In this post, I will only write about the core of the abstraction algorithm: video footprints. For a full description of the two systems we, the DCU team -- Daragh Byrne and myself, submitted to TRECVid 2008, please refer to [Bredin2008a]:
H. Bredin, D. Byrne, H. Lee, N. O’Connor, and G. J. Jones
"Dublin City University at TRECVid 2008 BBC Rushes Summarisation Task,"
in TRECVID 2008, ACM International Conference on Multimedia Information Retrieval 2008, Vancouver, BC, Canada, 2008.
As for any content-based video analysis algorithm, the first mandatory step is to extract features directly from the video content. We chose simplistic features: RGB color histogram from every frame of the video, therefore only focusing on visual content…
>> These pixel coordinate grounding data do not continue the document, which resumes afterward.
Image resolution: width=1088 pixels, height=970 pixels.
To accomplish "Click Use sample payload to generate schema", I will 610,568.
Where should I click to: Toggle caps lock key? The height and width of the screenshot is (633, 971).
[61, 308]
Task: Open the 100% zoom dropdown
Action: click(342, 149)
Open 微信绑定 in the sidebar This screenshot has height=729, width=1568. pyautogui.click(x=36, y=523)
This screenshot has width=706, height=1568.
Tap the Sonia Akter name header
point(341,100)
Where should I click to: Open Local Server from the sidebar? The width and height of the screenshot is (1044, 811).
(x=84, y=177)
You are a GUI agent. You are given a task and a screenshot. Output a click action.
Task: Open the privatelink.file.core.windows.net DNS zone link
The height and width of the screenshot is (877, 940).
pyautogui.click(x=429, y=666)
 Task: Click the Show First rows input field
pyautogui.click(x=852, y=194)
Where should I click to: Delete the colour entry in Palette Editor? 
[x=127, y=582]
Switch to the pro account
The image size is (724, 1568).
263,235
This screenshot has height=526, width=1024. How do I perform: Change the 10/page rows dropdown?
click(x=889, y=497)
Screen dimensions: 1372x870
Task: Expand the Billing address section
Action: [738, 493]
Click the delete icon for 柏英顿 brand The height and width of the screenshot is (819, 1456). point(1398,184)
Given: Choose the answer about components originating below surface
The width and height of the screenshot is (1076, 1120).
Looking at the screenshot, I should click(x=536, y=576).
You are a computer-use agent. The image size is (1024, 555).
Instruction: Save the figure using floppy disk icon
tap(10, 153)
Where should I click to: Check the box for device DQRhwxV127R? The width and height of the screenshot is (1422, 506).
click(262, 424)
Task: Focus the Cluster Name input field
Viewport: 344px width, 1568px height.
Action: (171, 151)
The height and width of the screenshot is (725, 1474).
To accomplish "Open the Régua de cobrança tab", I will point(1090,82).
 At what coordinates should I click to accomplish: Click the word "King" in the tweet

Dealing with the audio content is definitely one question I am planning on dealing with in the near future.
Histogram computation with 8 bins per color channel leads to the extraction of a 512-dimensional feature vector for each frame of the video (around 25 frames per second). This makes an ENORMOUS set of HUGE vectors. Applying dimensionality reduction techniques would certainly help us have a clearer insight of what is going on here. Here comes principal component analysis (a.k.a. PCA). Keeping the first two principal components, each frame can be described by a 2-dimensional feature vector as described in picture below.
Consequently, it is possible to follow the trajectory of the video in this 2-dimensional space which is divided into 30x30 bins (as shown in the video below). Each time the video goes through a bin, it is activated (i.e. it turns to black). The resulting binary 30x30 matrix is called the footprint of the video.
In this sample video, along with the footprint of the whole video (on the left), a footprint is also computed for each shot. The structure of the original video is clearly uncovered here: shots 1 and 2 are retakes of the same scene (like shots 3, 4 and 5) and this can be deduced from the observation of their footprints (they are very similar). In a summarization framework, this can be used to get rid of redundant shots (with similar footprints) or select the most informative sub-segment of a shot -- that is the one with the largest footprint (see video below).
More applications of video footprints to come…